### REQUEST
Transcribe all of the material below line for line, leaving out the pictures.

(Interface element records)
· · · · ·
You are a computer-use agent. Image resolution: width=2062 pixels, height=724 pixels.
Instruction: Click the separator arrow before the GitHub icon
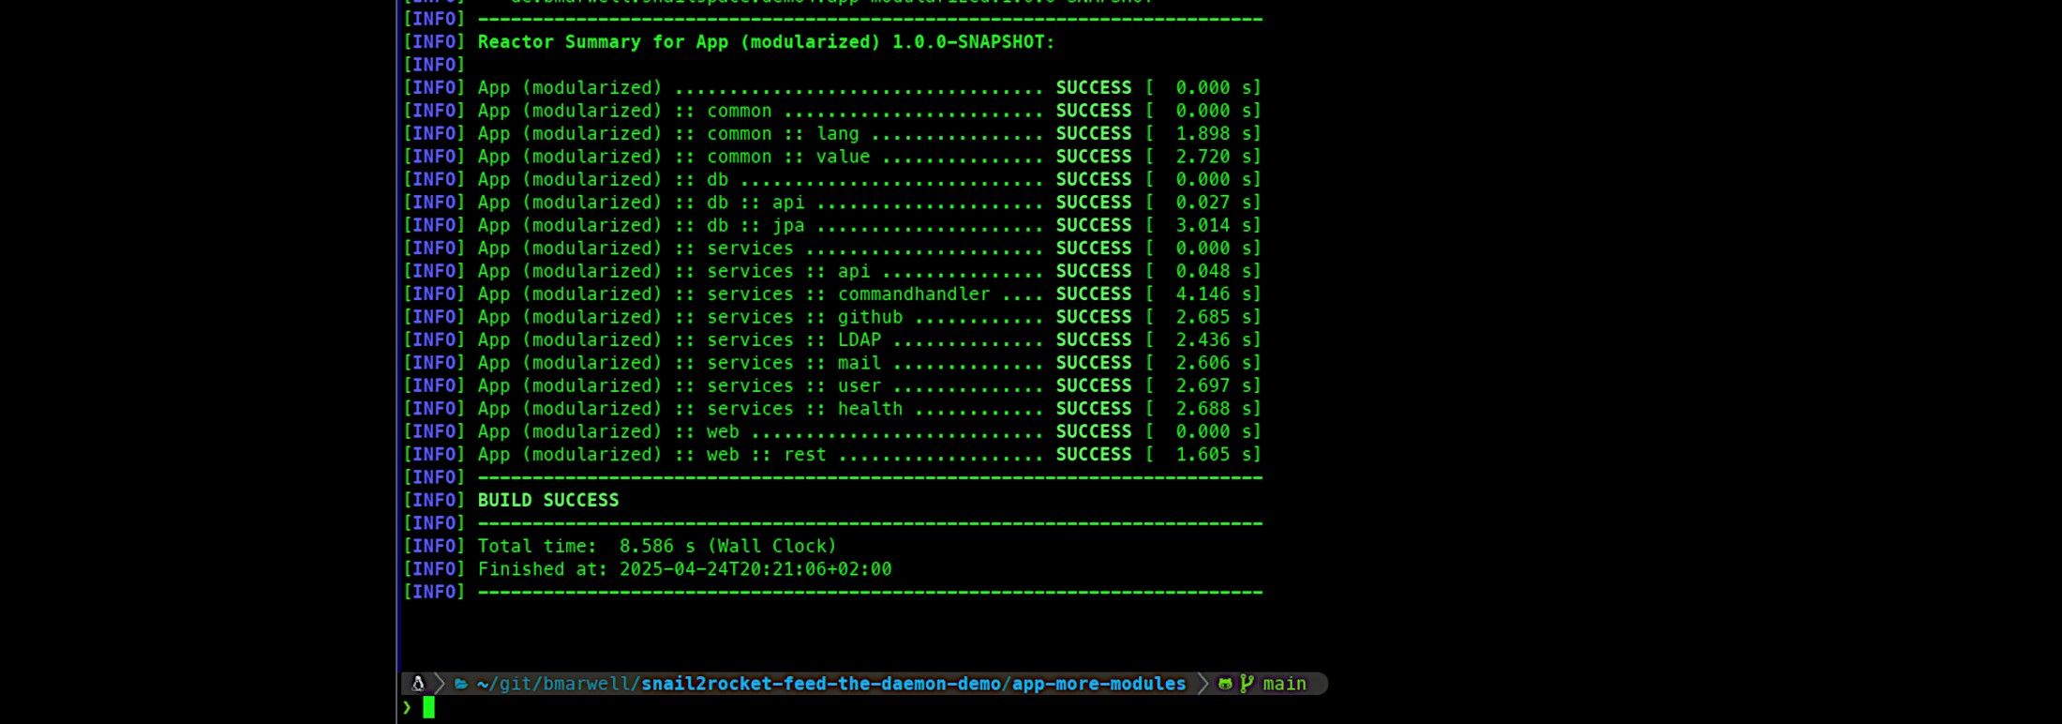click(1203, 684)
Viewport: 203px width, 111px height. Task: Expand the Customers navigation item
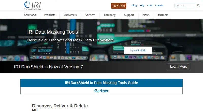[x=70, y=15]
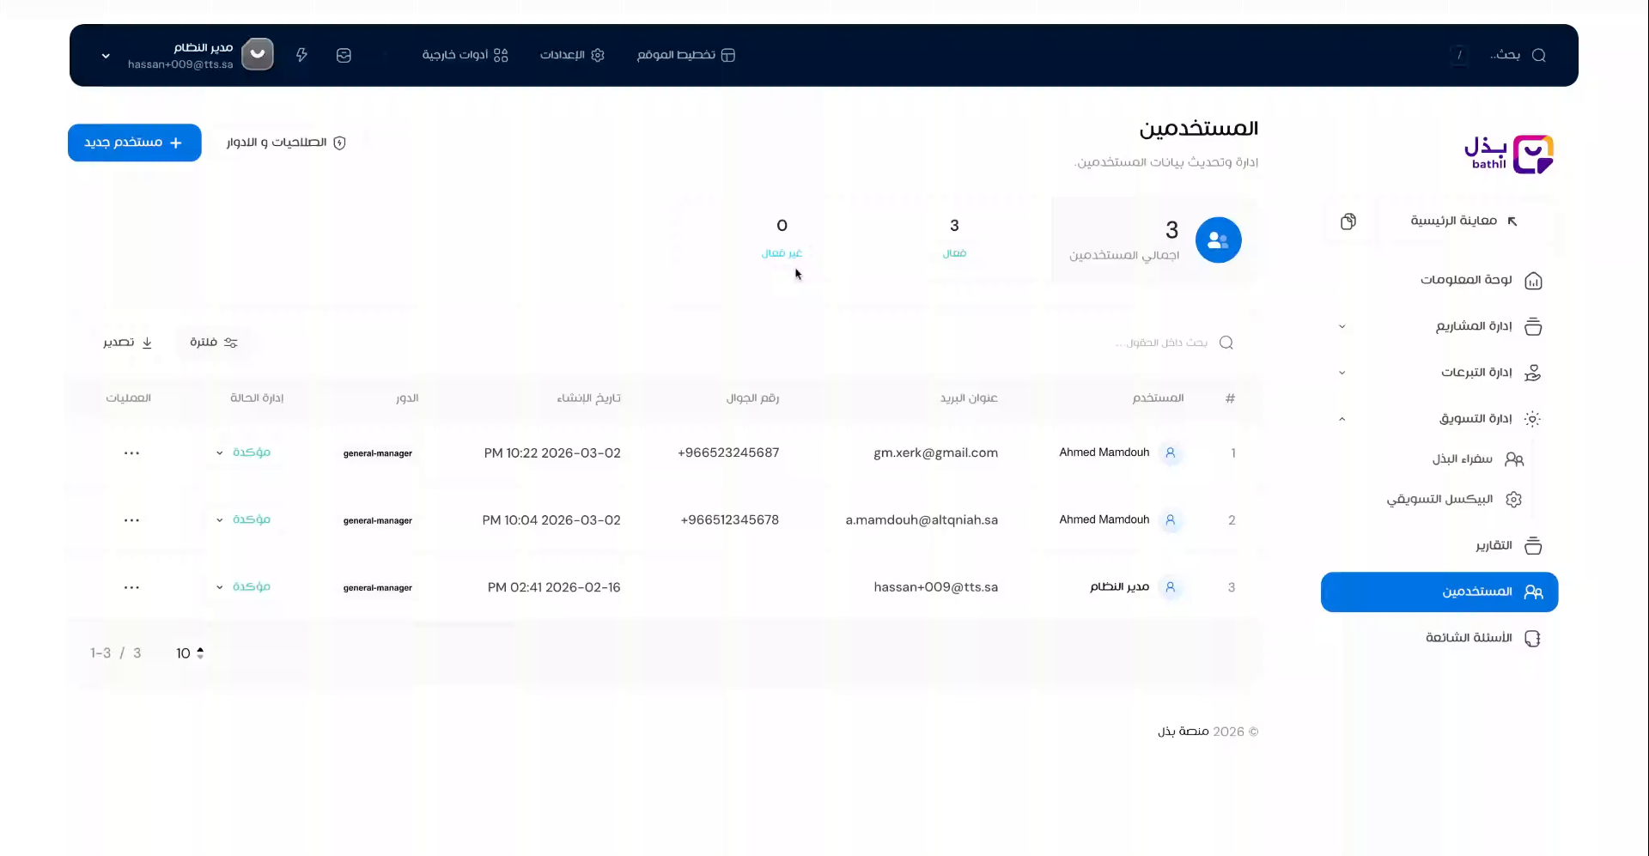Screen dimensions: 1649x856
Task: Click the تصدير export button
Action: tap(128, 343)
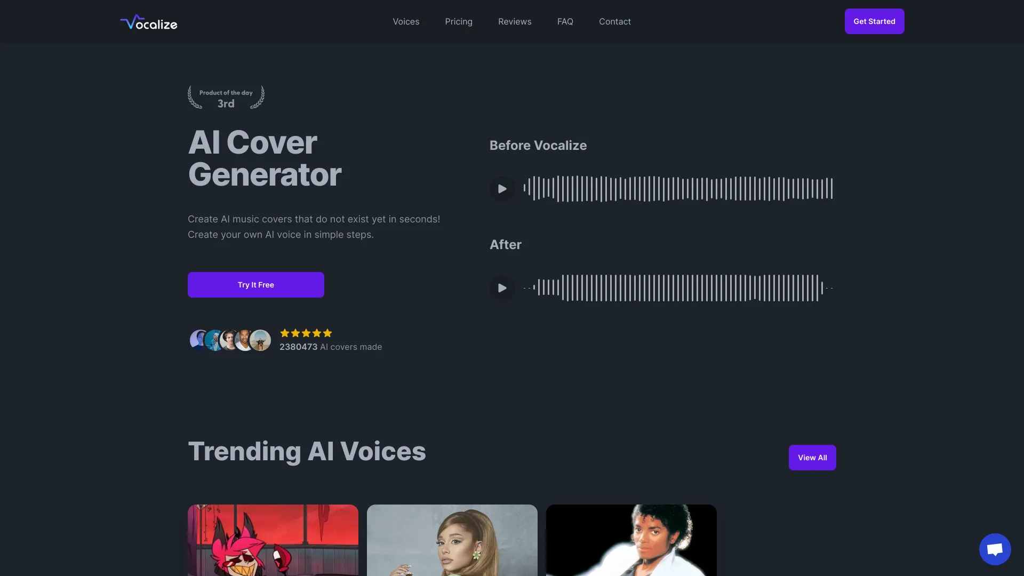Click the Try It Free button
The image size is (1024, 576).
[255, 284]
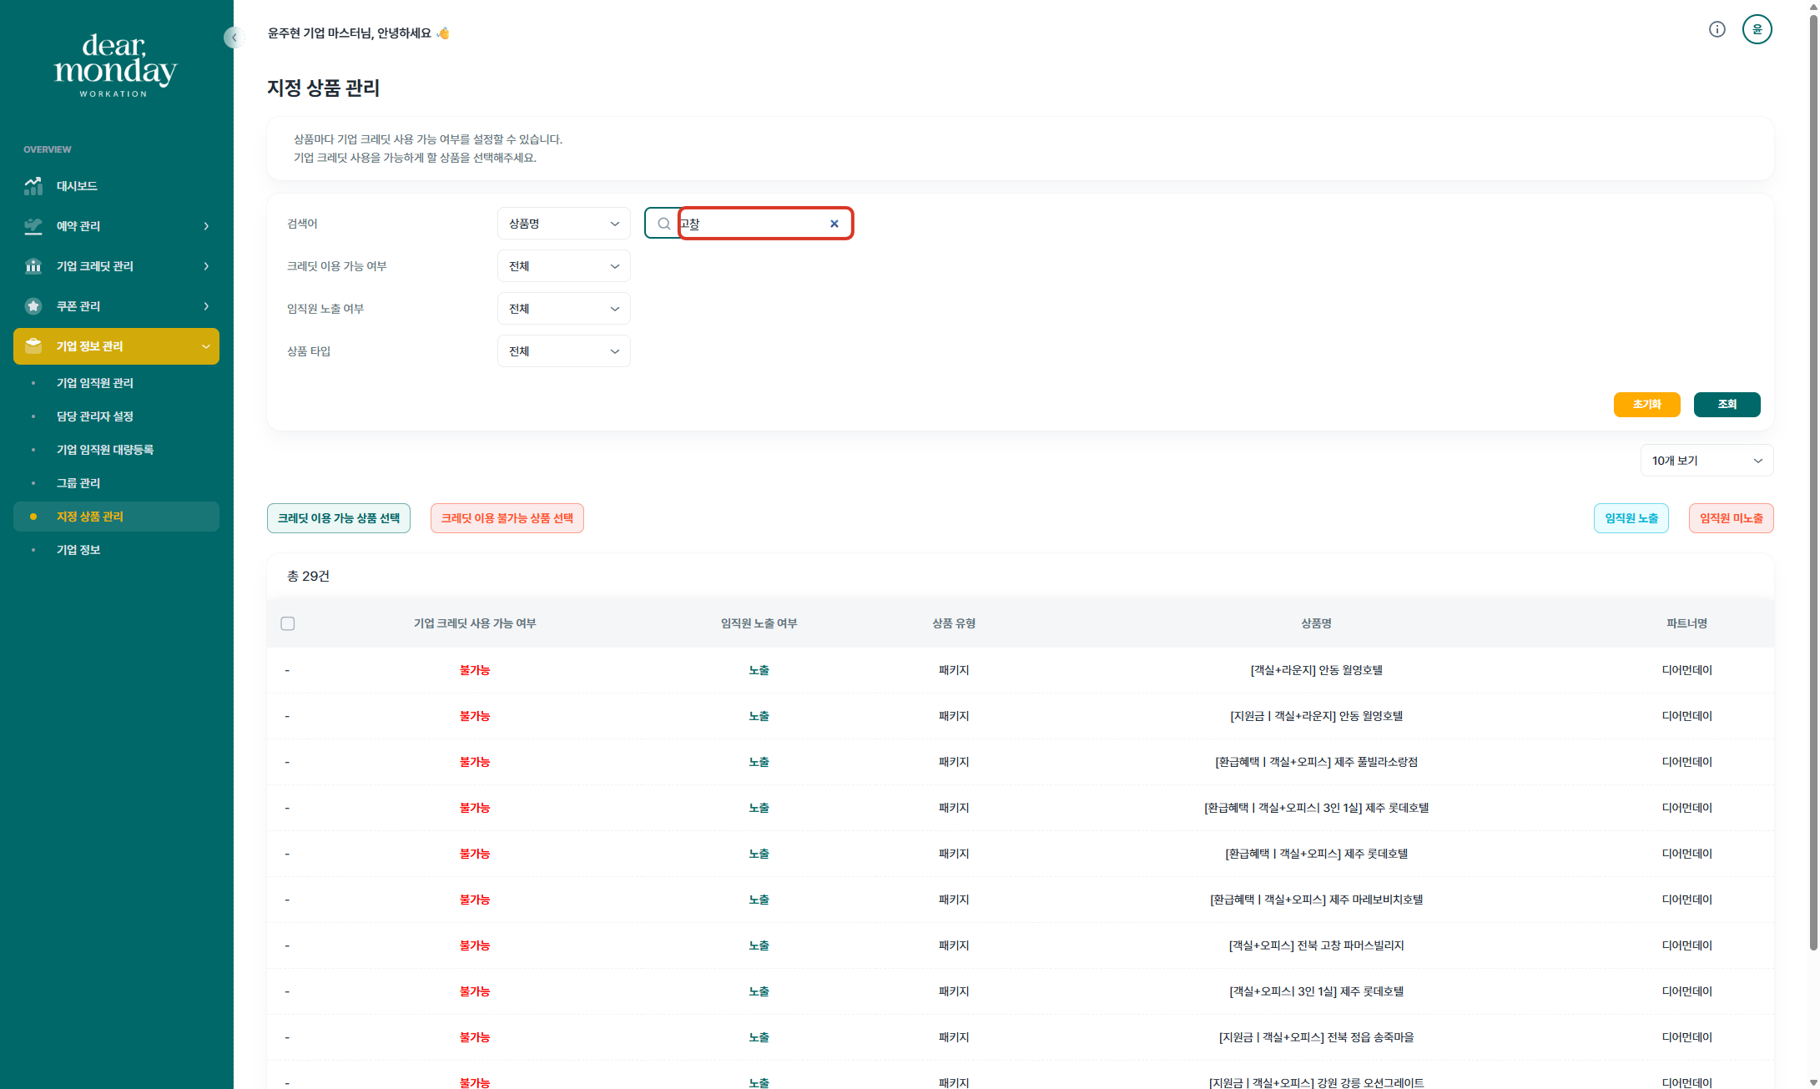Click the 예약 관리 sidebar icon
Viewport: 1820px width, 1089px height.
click(33, 226)
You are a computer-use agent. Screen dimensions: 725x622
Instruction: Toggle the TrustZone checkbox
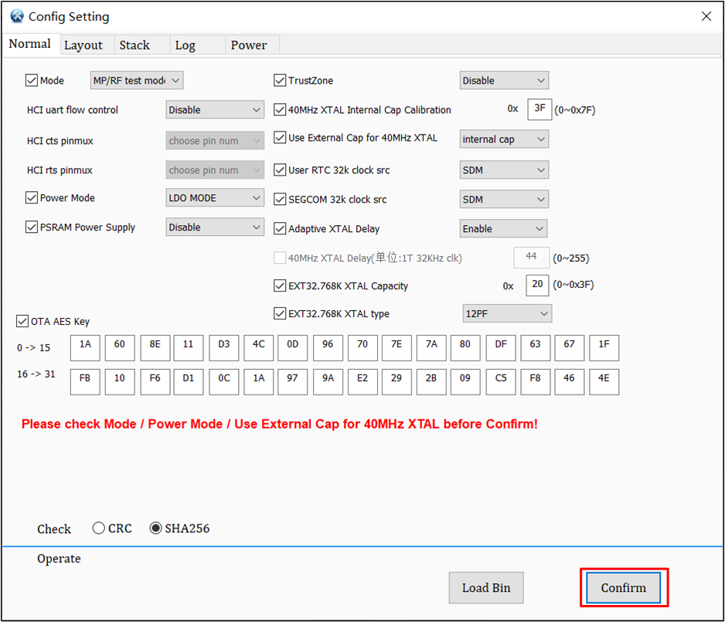(280, 80)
· · · · ·
### WORKED ANSWER
You are a computer-use agent. Image resolution: width=2062 pixels, height=724 pixels.
Instruction: Click the separator arrow before the GitHub icon
click(1203, 684)
Viewport: 203px width, 111px height. Task: Expand the Customers navigation item
[x=70, y=15]
Screen dimensions: 1649x856
Task: Click the تصدير export button
Action: tap(128, 343)
Click the Try It Free button
The image size is (1024, 576).
[255, 284]
Click the 예약 관리 sidebar icon
Viewport: 1820px width, 1089px height.
click(33, 226)
You are a computer-use agent. Screen dimensions: 725x622
Instruction: Toggle the TrustZone checkbox
(280, 80)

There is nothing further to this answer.